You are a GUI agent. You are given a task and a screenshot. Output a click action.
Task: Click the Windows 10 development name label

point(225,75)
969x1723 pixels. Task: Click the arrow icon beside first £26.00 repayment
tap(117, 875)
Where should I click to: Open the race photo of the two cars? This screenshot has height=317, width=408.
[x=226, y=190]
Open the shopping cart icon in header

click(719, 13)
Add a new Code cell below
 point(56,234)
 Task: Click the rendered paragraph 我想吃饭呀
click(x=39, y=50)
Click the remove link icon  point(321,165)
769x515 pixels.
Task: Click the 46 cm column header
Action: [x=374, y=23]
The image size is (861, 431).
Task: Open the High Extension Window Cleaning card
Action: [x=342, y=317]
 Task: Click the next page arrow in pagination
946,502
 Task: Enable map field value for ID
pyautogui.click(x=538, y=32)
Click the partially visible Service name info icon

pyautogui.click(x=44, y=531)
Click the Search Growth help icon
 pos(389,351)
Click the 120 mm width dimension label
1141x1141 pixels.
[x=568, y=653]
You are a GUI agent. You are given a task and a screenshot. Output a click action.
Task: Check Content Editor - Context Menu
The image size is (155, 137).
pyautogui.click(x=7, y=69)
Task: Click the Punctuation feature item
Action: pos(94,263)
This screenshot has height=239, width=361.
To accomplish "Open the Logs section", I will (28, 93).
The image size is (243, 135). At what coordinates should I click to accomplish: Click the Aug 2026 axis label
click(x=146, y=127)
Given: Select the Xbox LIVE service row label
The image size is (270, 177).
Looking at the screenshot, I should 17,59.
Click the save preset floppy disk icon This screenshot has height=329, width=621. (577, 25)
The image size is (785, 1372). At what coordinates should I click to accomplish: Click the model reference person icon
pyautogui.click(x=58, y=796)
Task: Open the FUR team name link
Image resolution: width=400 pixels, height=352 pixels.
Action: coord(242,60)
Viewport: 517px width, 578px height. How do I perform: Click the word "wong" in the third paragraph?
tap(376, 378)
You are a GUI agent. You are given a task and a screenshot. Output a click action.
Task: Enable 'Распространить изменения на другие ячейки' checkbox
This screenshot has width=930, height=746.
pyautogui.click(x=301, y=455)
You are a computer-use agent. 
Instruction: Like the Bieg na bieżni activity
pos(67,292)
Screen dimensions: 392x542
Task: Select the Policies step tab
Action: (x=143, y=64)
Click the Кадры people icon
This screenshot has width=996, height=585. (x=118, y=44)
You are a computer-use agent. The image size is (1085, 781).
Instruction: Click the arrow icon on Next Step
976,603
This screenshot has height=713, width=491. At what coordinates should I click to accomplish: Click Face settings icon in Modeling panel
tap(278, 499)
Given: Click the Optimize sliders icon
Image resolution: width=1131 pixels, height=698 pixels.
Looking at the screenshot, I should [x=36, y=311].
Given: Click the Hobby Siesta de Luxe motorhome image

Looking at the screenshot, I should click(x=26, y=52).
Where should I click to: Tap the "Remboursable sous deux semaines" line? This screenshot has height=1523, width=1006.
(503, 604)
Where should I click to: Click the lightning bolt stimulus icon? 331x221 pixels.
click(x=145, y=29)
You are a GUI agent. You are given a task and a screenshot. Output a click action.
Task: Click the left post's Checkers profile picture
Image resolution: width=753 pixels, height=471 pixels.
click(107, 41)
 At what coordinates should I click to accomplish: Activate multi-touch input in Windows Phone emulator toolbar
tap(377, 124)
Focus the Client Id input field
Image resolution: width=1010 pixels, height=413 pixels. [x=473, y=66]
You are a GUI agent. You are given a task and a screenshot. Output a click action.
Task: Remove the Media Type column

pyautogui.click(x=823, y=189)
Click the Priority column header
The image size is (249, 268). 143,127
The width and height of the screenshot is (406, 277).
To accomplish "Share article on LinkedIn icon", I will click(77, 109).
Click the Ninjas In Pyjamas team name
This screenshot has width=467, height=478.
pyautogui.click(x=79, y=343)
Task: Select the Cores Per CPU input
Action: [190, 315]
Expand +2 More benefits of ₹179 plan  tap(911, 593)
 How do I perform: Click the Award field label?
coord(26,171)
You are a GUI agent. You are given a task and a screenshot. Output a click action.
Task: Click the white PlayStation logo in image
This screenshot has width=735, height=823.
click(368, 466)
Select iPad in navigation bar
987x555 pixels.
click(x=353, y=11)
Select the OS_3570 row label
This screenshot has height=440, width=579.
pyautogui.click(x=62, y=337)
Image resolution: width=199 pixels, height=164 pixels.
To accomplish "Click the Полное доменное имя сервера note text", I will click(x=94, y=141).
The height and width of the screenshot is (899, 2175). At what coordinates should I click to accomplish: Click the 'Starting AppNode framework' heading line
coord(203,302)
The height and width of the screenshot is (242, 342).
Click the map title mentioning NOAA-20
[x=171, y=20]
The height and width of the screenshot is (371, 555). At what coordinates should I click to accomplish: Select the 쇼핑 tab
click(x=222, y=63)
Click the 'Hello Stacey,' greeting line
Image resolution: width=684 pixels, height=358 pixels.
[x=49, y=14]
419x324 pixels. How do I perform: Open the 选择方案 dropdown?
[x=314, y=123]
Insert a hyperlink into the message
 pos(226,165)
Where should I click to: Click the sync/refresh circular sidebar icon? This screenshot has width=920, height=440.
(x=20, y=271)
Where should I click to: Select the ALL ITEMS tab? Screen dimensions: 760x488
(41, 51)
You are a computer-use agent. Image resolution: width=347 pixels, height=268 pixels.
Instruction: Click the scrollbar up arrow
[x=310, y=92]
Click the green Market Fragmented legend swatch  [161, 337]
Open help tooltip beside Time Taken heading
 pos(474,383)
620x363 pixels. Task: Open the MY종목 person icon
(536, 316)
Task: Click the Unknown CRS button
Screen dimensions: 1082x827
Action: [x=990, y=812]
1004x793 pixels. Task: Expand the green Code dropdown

#### TRY IT
Please show each line in the records above that contains "green".

#### COMPLETED TASK
Click the green Market Fragmented legend swatch  [161, 337]
1004x793 pixels. Task: Expand the green Code dropdown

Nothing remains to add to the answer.